The Chain Rule says:
$\frac{d}{dt} f(tx, ty) = \frac{\partial f}{\partial (tx)} \cdot \frac{d(tx)}{dt} + \frac{\partial f}{\partial (ty)} \cdot \frac{d(ty)}{dt}$
Here, $\frac{\partial f}{\partial (tx)}$ means "how much $f$ changes when its first part ($tx$) changes, assuming the second part ($ty$) stays the same." This is the same as $\frac{\partial f}{\partial x}$ but evaluated at $(tx, ty)$.
And $\frac{d(tx)}{dt}$ is super easy, it's just 'x'! (Since 'x' is treated as a constant when we differentiate with respect to 't').
Similarly, $\frac{\partial f}{\partial (ty)}$ is $\frac{\partial f}{\partial y}$ (evaluated at $(tx, ty)$), and $\frac{d(ty)}{dt}$ is 'y'.

So, the left side becomes:
$x \frac{\partial f}{\partial x}(tx, ty) + y \frac{\partial f}{\partial y}(tx, ty)$

Now, let's look at the right side: $t^n f(x, y)$.
When we take the derivative of this with respect to 't', $f(x, y)$ doesn't have any 't' in it, so it's like a regular number.

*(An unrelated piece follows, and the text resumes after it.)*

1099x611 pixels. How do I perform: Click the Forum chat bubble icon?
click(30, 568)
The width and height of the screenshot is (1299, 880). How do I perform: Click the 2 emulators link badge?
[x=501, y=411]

So we just differentiate $t^n$ using the power rule for derivatives.
$\frac{d}{dt} [t^n f(x, y)] = n t^{n-1} f(x, y)$

Now we set the two results equal to each other because they started from equal expressions!
$x \frac{\partial f}{\partial x}(tx, ty) + y \frac{\partial f}{\partial y}(tx, ty) = n t^{n-1} f(x, y)$

This equation is true for ANY value of 't'! That's the cool part.
So, let's pick the easiest number for 't': what if $t=1$?
If $t=1$, then $tx$ just becomes $x$, and $ty$ just becomes $y$.
And $t^{n-1}$ just becomes $1^{n-1}$, which is just $1$.

So, substituting $t=1$ into our equation:
$x \frac{\partial f}{\partial x}(x, y) + y \frac{\partial f}{\partial y}(x, y) = n \cdot 1 \cdot f(x, y)$
Which simplifies to:
$x \frac{\partial f}{\partial x}+y \frac{\partial f}{\partial y}=n f(x, y)$
And boom! That's exactly what we needed to show! It's a famous result called Euler's Homogeneous Function Theorem! So awesome!